Wisdom being used for both senses and willpower is an odd combination when sensory processing disorders exist.

10

"You feel strangely compelled towards the text and begin to read it in a sonorous chant"

"Up pup pup! Check my character sheet, I'm illiterate!"

"You said you were playing a journalist who could speak seven languages."

"A photojournalist! I'm illiterate in all of them."

77
piefed.social

Ok. What does my character do next, GM ? Paint my scene for me.

22
midwest.social

I'm no artificer, but surely, whatever trigger is activated by reading the text would require it to be in the original language, not the player's

15
Siethronreply
lemmy.world

Nah, it's the intent of the words not the words themselves.

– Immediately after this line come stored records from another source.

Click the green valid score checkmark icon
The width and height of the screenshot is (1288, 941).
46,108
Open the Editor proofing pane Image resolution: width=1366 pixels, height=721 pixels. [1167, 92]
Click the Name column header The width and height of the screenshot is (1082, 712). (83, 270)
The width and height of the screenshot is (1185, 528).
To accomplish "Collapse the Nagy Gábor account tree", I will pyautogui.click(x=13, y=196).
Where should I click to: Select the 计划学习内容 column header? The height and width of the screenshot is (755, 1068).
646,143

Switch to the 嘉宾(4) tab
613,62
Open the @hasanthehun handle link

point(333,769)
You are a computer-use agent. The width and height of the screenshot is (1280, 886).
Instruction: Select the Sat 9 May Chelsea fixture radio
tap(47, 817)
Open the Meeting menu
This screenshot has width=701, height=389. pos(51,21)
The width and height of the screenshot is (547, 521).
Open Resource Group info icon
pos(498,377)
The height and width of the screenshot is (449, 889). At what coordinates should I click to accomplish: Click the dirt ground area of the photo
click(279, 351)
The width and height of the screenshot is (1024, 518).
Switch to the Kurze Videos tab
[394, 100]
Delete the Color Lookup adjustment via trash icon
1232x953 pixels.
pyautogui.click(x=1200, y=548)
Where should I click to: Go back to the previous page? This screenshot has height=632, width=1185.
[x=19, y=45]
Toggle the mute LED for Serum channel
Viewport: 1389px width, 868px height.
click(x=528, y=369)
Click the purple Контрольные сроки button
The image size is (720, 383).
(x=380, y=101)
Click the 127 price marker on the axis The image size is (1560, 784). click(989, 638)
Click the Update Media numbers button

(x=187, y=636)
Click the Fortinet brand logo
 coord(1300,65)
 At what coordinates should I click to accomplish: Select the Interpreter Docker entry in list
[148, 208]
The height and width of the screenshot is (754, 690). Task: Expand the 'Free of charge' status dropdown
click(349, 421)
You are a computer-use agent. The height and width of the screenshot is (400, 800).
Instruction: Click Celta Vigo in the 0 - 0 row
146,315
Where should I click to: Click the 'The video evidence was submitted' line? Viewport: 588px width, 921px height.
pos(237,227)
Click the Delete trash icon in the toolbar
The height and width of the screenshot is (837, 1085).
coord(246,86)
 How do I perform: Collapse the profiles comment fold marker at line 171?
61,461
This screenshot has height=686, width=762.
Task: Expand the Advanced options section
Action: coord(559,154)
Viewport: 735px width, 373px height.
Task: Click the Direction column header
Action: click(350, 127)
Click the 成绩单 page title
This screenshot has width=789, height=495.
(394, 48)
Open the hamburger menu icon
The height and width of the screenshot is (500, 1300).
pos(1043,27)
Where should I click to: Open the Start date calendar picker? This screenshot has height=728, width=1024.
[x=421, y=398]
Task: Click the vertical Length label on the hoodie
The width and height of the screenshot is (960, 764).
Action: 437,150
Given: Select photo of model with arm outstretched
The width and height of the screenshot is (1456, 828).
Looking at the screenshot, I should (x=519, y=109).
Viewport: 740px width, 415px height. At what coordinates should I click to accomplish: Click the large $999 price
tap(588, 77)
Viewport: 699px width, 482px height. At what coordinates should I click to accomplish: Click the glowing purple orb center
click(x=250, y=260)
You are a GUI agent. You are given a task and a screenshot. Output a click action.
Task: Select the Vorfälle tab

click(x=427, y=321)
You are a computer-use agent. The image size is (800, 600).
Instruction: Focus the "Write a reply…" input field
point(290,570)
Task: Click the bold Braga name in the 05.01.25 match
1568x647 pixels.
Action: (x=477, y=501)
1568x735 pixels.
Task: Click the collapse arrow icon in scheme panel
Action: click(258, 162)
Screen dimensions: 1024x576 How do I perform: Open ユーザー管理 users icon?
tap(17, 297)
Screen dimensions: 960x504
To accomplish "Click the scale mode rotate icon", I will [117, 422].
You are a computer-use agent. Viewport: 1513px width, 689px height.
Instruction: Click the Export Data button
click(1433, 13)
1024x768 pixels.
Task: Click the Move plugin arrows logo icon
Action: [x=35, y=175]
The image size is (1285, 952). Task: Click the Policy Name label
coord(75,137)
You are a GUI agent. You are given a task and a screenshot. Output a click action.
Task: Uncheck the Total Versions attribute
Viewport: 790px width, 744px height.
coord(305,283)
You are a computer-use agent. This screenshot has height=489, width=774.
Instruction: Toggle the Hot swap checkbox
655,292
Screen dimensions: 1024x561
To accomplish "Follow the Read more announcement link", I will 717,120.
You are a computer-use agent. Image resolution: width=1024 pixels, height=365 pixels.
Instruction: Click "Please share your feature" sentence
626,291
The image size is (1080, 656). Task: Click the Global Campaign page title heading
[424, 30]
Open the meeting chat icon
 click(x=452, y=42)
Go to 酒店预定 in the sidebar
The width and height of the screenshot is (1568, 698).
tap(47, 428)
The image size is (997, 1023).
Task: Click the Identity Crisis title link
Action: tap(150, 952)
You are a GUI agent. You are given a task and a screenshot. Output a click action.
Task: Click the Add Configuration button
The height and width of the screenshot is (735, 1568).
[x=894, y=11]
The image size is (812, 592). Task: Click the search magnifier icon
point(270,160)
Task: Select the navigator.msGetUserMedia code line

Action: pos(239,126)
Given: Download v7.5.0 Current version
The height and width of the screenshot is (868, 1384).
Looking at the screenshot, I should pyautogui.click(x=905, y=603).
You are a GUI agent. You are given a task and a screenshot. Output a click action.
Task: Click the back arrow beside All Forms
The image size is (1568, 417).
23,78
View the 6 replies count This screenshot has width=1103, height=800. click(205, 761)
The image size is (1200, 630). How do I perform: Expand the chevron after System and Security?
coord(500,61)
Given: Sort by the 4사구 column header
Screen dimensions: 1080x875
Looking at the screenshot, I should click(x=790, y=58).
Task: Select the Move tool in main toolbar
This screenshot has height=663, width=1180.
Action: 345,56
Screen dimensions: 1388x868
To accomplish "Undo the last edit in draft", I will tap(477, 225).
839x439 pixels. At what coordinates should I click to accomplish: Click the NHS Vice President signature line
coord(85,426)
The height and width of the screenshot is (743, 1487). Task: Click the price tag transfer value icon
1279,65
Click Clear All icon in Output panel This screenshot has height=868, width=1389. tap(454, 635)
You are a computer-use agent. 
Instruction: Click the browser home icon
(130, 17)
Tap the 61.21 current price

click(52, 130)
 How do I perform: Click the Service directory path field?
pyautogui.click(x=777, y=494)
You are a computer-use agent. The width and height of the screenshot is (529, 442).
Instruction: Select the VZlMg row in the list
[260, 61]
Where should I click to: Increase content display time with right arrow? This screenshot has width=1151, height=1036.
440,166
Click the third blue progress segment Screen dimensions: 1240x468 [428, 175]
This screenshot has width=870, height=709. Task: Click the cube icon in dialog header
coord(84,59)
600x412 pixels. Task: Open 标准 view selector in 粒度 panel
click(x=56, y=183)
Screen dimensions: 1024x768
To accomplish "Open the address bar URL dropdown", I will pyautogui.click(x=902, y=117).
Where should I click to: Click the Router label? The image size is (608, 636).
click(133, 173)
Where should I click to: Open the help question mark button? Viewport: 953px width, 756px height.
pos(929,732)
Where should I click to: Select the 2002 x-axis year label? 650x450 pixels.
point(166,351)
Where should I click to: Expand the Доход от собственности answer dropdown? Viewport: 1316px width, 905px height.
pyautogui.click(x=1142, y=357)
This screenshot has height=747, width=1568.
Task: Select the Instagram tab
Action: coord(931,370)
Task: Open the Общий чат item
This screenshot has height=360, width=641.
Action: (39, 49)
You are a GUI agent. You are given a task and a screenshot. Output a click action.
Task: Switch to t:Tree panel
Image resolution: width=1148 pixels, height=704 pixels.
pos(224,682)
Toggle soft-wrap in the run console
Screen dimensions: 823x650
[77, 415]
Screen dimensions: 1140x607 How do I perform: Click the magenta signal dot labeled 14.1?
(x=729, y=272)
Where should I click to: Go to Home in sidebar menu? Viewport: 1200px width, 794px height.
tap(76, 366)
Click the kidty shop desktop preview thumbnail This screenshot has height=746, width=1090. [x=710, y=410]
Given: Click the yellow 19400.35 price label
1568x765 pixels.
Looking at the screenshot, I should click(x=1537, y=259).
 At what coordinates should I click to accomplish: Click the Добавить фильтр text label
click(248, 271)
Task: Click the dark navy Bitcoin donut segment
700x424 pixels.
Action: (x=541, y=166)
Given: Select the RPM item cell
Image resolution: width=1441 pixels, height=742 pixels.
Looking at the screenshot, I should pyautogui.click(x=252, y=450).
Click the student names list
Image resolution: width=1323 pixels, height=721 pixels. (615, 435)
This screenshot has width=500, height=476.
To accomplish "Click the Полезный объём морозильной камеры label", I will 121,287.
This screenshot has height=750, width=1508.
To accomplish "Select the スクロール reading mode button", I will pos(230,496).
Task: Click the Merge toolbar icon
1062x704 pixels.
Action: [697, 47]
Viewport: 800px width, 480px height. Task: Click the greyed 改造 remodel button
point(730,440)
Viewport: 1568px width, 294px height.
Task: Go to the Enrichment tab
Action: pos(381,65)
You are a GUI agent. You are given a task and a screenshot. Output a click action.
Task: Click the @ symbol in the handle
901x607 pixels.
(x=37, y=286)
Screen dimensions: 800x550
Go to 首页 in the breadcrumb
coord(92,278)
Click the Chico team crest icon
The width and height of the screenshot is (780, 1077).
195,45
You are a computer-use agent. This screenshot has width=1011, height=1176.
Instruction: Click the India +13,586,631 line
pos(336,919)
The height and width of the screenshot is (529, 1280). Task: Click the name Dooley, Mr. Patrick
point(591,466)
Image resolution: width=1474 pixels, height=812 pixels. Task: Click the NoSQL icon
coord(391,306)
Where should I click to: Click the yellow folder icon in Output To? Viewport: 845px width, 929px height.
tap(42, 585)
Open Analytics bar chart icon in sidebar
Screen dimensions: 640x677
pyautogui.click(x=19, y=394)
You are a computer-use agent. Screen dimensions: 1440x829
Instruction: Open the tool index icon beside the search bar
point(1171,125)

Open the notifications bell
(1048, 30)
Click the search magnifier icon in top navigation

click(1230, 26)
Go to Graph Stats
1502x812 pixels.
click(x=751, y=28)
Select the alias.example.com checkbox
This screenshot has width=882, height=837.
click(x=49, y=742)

If you have an understanding of the words then you naturally supply the intended intent.

8
ngdevreply
lemmy.zip

if i read the words "eat shit" i dont necessarily have the intent to eat shit

1
Siethronreply
lemmy.world

Not YOUR intent. The word's intent. The meaning the words impart. If you read 'eat shit' you know it means to eat shit, not that it makes you want to eat shit.

3

seems dumb. makes more sense that reading the scroll aloud would do it. knowing the lexigraphs and being able to put syllables to them, not translating it into whatever language

2
lemmy.world

Wait, isn't INT the primary stat for an artificer? Rolling that low seems like really bad luck.